The ADA does not require employers to provide disability-specific health insurance benefits or waive pre-existing condition clauses, but it does require that employees with disabilities receive equal access to whatever insurance coverage is offered to other employees. It also prohibits retaliation against anyone who asserts their rights under the Act. Complaints of disability discrimination must be filed with the EEOC within 180 days of the alleged discriminatory act, or 300 days if there is an applicable state or local law.30EEOC. The ADA: Your Employment Rights as an Individual With a Disability
Insurance in the United States is regulated primarily at the state level. Each state has a department of insurance headed by a commissioner who oversees licensing, rate approval, and enforcement of state insurance laws. The National Association of Insurance Commissioners coordinates standards across states and provides consumer tools for researching complaint histories and financial conditions of insurance carriers.31NAIC. How to File a Complaint and Research Complaints Against Insurance Carriers
The most common reasons consumers file complaints are delays, denials, and unsatisfactory settlements. Complaints are filed with the state department of insurance and require a detailed written account of the issue along with supporting documentation.

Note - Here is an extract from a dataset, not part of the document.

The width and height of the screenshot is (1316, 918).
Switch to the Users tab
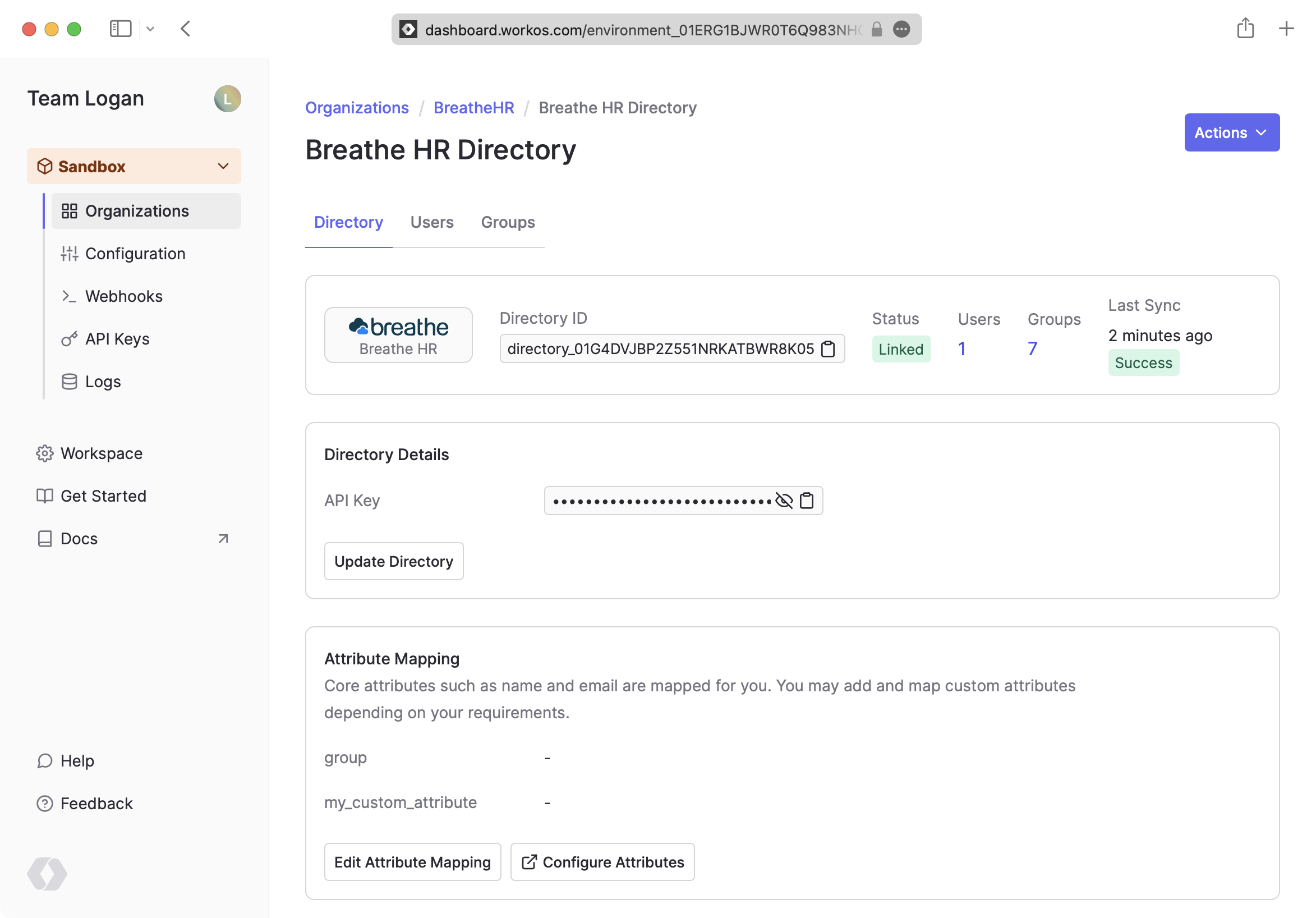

One of the more significant regulatory developments in recent years has been the movement by states to ban discretionary clauses in insurance policies. These clauses grant insurers the authority to interpret their own policy language and determine claim eligibility, which under ERISA results in a deferential standard of judicial review that makes it harder for claimants to overturn denials in court. In 2004, the NAIC proposed banning these clauses, and by 2015 nearly 25 states had acted. States including California, Colorado, Illinois, Michigan, Minnesota, New Jersey, Oregon, and others now prohibit discretionary clauses, requiring courts to review denied claims under a fresh, independent standard rather than deferring to the insurer’s interpretation.32United Policyholders. Discretionary Clauses in ERISA Health and Disability Plans
The SSA’s Office of Inspector General investigates fraud in disability programs through a dedicated Cooperative Disability Investigations program that operates 50 units covering all states and territories. During the six-month period ending March 2026, the OIG secured 232 indictments and 221 convictions related to Social Security fraud, with monetary accomplishments totaling over $201 million. The CDI program alone resulted in 742 disability claims being denied or ceased, generating projected savings of more than $57 million for SSA programs.33SSA Office of Inspector General. Spring 2026 Semiannual Report to Congress Since its inception, the CDI program has saved taxpayers more than $8.5 billion. Common fraud targets include individuals concealing work activity or medical improvement, representative payee misuse, and falsification of eligibility requirements such as assets or living arrangements.